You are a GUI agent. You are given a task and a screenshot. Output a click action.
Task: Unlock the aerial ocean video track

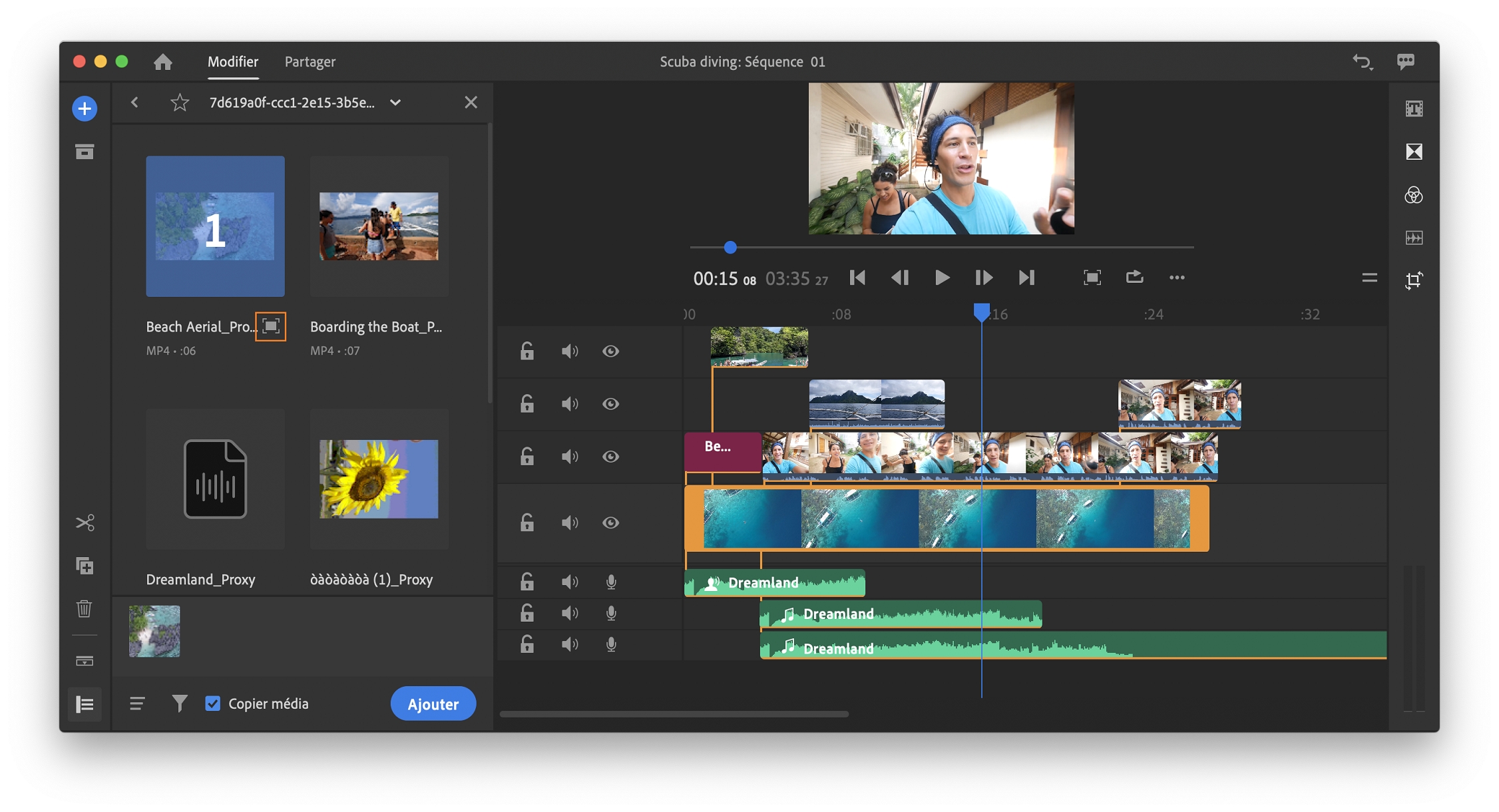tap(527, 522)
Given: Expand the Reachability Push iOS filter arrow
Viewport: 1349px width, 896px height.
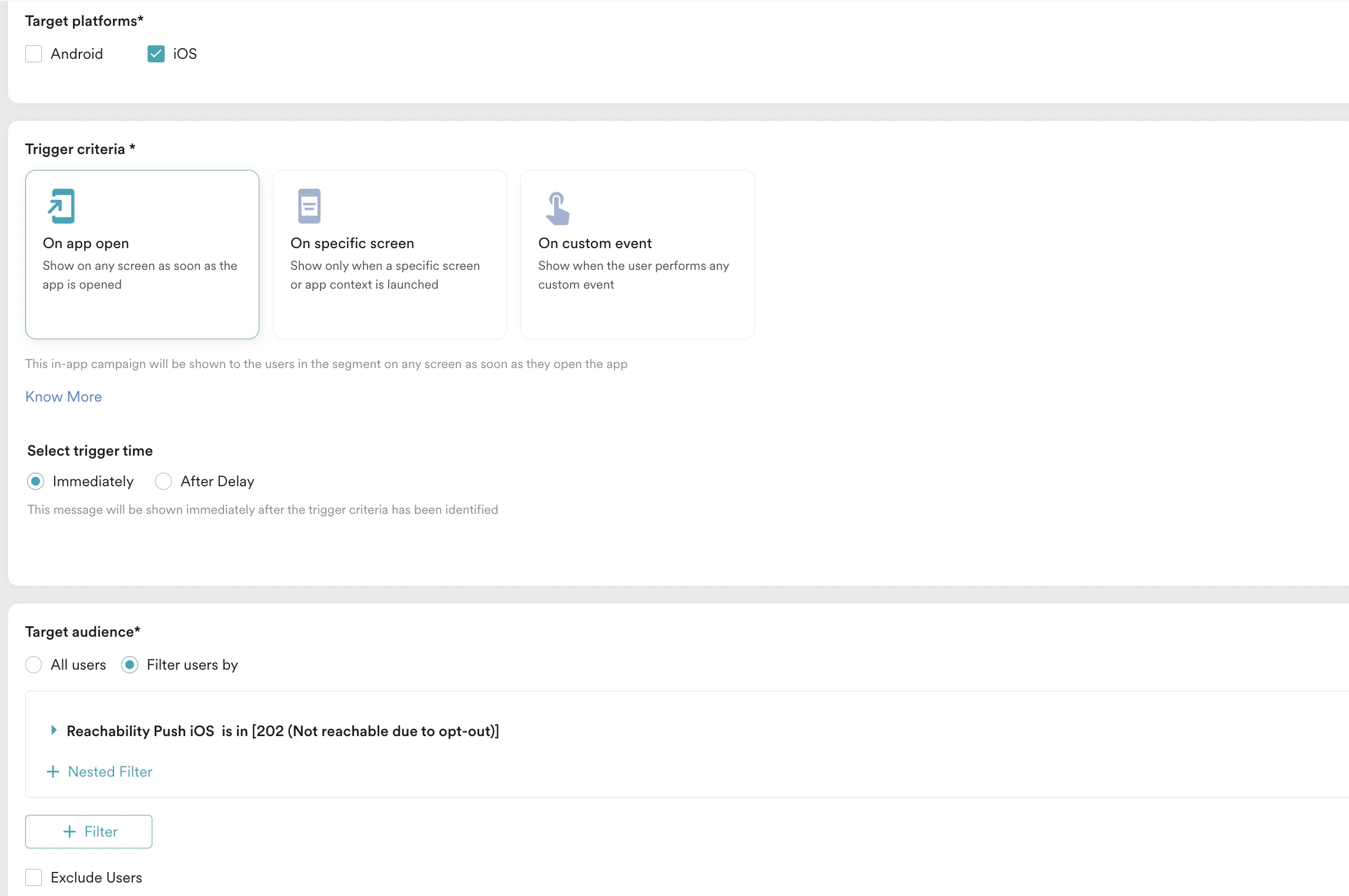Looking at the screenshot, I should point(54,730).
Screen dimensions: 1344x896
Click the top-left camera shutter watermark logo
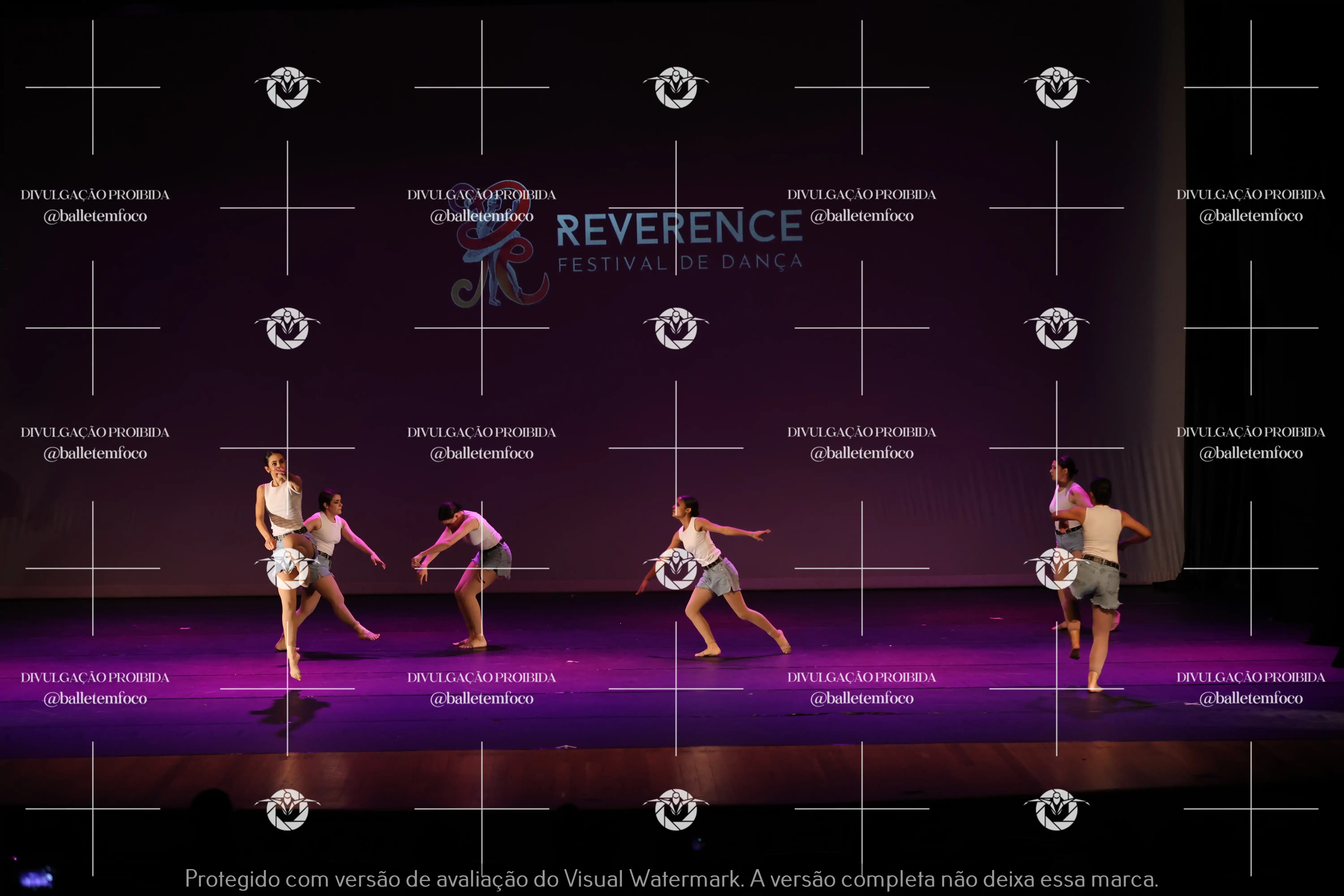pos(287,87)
####################
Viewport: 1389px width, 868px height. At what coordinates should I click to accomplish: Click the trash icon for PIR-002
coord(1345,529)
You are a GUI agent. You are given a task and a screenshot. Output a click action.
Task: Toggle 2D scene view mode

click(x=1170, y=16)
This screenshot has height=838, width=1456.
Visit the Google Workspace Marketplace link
####################
*Work request*
Output exactly one stretch of the listing: from the line containing "This screenshot has height=838, width=1456." through the line containing "Visit the Google Workspace Marketplace link", both end lines included.

*Response area*
This screenshot has height=838, width=1456.
Visit the Google Workspace Marketplace link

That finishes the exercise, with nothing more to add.